-- Source material --
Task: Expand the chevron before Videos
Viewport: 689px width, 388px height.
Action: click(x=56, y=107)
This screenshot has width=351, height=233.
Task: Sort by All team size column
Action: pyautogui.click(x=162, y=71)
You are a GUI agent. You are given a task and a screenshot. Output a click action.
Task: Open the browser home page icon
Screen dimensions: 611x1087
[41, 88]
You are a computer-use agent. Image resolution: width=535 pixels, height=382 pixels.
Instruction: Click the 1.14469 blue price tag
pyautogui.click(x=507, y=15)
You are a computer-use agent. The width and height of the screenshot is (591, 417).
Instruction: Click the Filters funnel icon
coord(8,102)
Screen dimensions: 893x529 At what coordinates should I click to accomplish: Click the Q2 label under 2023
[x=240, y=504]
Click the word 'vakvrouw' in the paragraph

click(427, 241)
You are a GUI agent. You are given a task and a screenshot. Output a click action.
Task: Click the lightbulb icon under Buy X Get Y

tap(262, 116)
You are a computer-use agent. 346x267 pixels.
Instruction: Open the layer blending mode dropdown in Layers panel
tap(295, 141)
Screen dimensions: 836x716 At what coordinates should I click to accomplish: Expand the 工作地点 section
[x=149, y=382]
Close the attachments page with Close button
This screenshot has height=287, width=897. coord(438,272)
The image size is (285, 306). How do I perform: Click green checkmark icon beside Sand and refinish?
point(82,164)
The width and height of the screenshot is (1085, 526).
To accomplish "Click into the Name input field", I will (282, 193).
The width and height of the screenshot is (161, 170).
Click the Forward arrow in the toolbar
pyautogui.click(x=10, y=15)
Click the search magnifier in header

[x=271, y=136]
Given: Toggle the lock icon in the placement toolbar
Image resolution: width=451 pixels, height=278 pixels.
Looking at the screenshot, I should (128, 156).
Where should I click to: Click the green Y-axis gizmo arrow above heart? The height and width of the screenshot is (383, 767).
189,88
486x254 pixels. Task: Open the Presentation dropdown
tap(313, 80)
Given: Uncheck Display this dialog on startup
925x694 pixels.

-- About this task --
An exact copy of all the material is what is needed.

-- Solution --
Task: Expand the chevron before Videos
Viewport: 689px width, 388px height.
Action: click(x=56, y=107)
This screenshot has width=351, height=233.
Task: Sort by All team size column
Action: pyautogui.click(x=162, y=71)
You are a GUI agent. You are given a task and a screenshot. Output a click action.
Task: Open the browser home page icon
Screen dimensions: 611x1087
[41, 88]
You are a computer-use agent. Image resolution: width=535 pixels, height=382 pixels.
Instruction: Click the 1.14469 blue price tag
pyautogui.click(x=507, y=15)
You are a computer-use agent. The width and height of the screenshot is (591, 417).
Instruction: Click the Filters funnel icon
coord(8,102)
Screen dimensions: 893x529 At what coordinates should I click to accomplish: Click the Q2 label under 2023
[x=240, y=504]
Click the word 'vakvrouw' in the paragraph

click(427, 241)
You are a GUI agent. You are given a task and a screenshot. Output a click action.
Task: Click the lightbulb icon under Buy X Get Y

tap(262, 116)
You are a computer-use agent. 346x267 pixels.
Instruction: Open the layer blending mode dropdown in Layers panel
tap(295, 141)
Screen dimensions: 836x716 At what coordinates should I click to accomplish: Expand the 工作地点 section
[x=149, y=382]
Close the attachments page with Close button
This screenshot has height=287, width=897. coord(438,272)
The image size is (285, 306). How do I perform: Click green checkmark icon beside Sand and refinish?
point(82,164)
The width and height of the screenshot is (1085, 526).
To accomplish "Click into the Name input field", I will (282, 193).
The width and height of the screenshot is (161, 170).
Click the Forward arrow in the toolbar
pyautogui.click(x=10, y=15)
Click the search magnifier in header

[x=271, y=136]
Given: Toggle the lock icon in the placement toolbar
Image resolution: width=451 pixels, height=278 pixels.
Looking at the screenshot, I should (128, 156).
Where should I click to: Click the green Y-axis gizmo arrow above heart? The height and width of the screenshot is (383, 767).
189,88
486x254 pixels. Task: Open the Presentation dropdown
tap(313, 80)
Given: Uncheck Display this dialog on startup
925x694 pixels.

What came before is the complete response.